Dataset =
------------------------

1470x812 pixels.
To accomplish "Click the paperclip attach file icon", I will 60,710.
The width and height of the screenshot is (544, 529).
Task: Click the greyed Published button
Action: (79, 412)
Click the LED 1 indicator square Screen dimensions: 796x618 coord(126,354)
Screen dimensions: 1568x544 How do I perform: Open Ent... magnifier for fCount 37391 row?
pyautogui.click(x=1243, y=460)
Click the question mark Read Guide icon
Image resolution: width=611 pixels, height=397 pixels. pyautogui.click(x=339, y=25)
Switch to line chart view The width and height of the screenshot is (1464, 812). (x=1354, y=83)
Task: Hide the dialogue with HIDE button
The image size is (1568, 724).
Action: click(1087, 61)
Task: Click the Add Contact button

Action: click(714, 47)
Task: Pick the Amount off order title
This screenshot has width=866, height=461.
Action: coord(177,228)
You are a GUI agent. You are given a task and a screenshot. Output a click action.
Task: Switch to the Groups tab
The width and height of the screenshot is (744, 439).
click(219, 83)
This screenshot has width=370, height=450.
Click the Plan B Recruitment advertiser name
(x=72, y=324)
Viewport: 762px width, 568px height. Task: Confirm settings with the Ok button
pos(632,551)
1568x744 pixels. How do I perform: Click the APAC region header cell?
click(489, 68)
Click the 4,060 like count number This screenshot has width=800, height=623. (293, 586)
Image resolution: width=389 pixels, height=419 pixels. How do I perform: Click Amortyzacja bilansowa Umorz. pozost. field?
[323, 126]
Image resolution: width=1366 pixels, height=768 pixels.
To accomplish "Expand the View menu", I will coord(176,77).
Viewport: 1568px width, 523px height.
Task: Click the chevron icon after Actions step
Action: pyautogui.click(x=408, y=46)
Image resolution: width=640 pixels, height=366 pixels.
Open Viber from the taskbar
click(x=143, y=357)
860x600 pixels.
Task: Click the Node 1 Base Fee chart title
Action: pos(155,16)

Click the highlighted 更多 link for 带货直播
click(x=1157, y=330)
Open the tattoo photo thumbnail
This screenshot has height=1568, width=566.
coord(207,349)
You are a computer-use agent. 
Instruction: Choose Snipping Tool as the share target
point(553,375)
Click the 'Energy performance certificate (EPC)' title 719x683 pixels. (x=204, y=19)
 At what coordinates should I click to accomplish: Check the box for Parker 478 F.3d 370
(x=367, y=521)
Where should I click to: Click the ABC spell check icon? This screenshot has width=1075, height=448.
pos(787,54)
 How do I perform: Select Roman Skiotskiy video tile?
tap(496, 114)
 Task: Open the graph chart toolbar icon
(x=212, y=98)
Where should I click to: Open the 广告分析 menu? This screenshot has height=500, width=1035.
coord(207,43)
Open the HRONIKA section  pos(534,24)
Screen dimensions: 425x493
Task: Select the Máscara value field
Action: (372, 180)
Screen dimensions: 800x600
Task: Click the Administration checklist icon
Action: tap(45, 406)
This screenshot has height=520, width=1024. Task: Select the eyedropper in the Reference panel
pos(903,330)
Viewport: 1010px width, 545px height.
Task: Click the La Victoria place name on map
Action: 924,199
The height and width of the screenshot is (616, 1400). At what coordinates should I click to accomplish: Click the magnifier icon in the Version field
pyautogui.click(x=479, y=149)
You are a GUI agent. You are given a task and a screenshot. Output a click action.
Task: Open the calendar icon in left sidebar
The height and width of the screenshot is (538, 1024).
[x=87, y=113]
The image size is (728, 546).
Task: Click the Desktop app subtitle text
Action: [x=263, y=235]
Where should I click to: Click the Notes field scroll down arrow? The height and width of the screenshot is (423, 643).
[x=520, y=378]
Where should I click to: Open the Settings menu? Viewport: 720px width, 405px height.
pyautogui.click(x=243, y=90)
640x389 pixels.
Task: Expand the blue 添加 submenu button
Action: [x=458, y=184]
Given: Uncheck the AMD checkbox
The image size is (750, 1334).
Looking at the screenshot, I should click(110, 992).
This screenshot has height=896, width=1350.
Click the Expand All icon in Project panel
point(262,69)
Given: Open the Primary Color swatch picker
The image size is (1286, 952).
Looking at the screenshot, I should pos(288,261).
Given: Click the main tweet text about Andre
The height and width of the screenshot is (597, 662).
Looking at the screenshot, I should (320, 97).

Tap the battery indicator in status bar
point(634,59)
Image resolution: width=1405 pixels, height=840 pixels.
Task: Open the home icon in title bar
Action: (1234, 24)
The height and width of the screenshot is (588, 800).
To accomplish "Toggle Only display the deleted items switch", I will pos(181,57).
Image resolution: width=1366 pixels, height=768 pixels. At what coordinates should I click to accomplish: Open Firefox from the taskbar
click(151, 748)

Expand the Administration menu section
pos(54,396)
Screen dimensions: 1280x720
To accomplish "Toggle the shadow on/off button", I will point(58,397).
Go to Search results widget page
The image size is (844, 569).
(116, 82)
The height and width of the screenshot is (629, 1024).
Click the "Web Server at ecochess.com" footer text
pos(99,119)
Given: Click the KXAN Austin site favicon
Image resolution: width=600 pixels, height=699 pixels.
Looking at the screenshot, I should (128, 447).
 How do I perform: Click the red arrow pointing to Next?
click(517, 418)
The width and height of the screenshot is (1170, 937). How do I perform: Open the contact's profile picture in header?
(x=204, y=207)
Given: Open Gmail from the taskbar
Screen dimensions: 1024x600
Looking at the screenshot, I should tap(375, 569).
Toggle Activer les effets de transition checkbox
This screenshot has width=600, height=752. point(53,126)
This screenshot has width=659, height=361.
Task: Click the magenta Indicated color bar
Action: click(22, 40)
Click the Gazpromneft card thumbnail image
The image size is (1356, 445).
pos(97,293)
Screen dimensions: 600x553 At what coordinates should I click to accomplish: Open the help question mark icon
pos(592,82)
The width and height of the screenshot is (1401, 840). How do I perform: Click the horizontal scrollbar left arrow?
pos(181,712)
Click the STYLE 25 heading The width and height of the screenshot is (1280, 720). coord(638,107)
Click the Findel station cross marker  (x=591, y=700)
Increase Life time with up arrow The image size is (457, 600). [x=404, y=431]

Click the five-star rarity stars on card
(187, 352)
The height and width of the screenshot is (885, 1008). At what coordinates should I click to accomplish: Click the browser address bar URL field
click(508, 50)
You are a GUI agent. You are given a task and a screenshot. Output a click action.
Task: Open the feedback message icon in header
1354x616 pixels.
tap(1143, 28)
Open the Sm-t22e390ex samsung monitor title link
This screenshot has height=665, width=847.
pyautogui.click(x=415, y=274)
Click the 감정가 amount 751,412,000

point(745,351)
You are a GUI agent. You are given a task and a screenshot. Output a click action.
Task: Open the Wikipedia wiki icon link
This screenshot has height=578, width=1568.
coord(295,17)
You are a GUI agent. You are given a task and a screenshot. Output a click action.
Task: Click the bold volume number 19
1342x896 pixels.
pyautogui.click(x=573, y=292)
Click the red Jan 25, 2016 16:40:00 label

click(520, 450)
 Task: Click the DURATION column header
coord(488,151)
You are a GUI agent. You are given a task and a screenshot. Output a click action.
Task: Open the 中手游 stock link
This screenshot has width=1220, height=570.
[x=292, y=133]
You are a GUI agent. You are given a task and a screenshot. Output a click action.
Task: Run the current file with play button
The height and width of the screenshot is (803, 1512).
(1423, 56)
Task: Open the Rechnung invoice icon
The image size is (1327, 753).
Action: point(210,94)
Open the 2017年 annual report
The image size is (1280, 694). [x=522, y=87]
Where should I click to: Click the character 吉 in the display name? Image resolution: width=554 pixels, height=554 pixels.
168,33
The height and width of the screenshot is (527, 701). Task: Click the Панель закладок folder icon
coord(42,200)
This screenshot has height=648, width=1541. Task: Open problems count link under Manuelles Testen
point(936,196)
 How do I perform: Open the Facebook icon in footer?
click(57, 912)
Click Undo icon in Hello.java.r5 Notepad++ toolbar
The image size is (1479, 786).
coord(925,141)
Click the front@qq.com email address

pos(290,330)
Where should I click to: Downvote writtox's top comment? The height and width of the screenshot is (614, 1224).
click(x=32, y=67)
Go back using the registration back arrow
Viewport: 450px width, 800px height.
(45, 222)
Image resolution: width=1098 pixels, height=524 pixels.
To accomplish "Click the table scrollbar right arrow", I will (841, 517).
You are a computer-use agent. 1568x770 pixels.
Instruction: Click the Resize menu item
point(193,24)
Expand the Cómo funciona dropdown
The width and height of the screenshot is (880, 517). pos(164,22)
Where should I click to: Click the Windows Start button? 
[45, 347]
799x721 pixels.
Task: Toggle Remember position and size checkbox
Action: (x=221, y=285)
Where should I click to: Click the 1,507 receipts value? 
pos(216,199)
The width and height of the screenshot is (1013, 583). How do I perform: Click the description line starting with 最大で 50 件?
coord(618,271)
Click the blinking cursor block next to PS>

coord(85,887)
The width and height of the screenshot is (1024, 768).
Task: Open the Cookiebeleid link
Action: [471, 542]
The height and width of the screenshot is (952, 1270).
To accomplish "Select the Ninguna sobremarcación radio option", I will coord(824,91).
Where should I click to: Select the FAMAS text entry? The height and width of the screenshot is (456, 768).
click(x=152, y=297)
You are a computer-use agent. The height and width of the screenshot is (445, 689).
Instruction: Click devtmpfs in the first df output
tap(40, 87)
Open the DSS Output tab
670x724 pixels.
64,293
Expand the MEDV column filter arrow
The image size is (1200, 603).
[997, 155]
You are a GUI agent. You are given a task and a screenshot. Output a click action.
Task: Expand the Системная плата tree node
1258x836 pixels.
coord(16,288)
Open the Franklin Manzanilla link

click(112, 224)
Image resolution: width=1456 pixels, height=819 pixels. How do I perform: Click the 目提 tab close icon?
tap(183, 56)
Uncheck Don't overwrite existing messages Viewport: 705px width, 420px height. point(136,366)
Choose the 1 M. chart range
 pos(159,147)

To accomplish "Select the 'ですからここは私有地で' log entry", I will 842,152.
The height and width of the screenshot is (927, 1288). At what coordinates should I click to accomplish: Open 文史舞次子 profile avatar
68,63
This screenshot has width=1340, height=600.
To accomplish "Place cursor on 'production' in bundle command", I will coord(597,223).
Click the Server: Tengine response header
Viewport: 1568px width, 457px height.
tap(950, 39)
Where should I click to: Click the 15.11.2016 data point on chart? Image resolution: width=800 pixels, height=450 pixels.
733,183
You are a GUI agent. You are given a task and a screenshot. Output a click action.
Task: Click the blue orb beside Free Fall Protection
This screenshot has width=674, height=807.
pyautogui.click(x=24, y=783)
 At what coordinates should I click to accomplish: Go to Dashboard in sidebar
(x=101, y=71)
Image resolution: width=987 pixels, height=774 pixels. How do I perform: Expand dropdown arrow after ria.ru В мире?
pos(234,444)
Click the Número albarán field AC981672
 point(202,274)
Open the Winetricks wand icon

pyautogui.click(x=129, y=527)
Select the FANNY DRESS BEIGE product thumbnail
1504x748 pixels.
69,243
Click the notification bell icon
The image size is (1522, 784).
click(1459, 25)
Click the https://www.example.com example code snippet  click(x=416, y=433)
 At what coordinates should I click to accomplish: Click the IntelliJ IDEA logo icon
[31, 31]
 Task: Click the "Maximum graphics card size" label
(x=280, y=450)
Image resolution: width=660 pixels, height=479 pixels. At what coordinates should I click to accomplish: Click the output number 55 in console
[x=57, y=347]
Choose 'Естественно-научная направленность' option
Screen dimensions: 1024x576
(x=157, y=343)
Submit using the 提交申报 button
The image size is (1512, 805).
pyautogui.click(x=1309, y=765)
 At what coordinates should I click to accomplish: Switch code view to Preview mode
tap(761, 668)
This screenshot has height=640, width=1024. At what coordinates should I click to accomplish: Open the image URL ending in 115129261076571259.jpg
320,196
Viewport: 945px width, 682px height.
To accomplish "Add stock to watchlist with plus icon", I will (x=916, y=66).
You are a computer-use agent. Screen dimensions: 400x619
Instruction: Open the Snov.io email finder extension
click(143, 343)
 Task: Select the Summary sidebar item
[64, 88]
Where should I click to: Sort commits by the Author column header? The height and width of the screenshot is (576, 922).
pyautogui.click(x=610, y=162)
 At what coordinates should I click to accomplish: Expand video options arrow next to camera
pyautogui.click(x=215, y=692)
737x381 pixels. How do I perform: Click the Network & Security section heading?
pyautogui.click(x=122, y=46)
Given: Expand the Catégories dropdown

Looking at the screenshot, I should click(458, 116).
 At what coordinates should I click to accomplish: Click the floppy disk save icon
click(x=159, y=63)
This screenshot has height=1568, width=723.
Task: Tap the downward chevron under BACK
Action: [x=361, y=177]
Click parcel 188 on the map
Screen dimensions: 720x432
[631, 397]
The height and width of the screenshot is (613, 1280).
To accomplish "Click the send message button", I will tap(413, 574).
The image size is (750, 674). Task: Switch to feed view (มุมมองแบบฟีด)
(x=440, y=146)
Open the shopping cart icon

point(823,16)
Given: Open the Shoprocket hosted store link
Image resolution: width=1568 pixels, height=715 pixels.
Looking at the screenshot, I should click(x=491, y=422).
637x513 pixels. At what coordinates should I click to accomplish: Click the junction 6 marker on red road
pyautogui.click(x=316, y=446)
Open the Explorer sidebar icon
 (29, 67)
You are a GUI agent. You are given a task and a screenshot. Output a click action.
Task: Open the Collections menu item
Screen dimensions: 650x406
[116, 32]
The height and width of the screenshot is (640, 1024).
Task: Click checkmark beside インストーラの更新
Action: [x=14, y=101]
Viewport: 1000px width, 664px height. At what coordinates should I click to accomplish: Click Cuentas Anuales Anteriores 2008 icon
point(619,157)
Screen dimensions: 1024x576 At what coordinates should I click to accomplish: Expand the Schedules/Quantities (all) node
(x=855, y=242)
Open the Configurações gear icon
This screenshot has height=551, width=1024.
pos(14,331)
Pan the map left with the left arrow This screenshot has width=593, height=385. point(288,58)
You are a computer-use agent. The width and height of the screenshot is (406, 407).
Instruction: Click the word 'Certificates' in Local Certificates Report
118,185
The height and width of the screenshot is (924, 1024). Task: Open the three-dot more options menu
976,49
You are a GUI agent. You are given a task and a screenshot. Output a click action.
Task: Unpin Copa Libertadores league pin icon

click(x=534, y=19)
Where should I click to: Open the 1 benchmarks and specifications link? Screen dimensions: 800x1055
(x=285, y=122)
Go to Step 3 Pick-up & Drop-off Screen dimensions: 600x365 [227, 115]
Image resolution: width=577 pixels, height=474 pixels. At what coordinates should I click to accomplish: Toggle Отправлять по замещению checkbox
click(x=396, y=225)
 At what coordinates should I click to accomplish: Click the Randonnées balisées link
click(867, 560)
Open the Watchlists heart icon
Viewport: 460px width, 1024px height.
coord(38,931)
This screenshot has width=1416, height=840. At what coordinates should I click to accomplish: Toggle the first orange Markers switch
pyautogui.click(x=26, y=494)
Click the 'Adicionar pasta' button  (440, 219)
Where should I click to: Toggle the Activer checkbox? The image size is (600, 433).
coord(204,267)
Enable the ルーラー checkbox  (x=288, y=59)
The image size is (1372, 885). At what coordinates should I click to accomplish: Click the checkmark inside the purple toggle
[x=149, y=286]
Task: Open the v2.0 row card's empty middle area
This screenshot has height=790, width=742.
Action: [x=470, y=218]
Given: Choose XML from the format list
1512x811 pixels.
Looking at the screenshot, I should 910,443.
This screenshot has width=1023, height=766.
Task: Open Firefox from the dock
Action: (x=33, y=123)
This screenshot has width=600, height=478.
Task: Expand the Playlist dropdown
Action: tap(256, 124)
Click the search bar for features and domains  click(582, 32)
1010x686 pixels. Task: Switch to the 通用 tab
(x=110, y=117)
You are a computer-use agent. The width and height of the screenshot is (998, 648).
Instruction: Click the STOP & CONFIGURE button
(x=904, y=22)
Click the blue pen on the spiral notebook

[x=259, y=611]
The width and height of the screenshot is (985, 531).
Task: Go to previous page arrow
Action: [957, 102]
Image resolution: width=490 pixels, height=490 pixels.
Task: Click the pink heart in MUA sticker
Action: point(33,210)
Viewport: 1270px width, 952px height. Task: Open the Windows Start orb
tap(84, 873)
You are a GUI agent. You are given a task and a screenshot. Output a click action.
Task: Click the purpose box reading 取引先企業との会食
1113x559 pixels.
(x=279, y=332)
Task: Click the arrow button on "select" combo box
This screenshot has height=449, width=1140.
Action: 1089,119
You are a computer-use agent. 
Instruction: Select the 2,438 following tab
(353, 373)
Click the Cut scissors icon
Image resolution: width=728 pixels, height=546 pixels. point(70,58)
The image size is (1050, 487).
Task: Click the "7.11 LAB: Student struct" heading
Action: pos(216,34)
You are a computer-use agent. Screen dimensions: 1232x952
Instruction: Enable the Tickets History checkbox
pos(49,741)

------------------------

Problem description = Consider the entries above and return each line with the string "Uncheck".

Response box =
Given: Uncheck the AMD checkbox
Uncheck Don't overwrite existing messages Viewport: 705px width, 420px height. point(136,366)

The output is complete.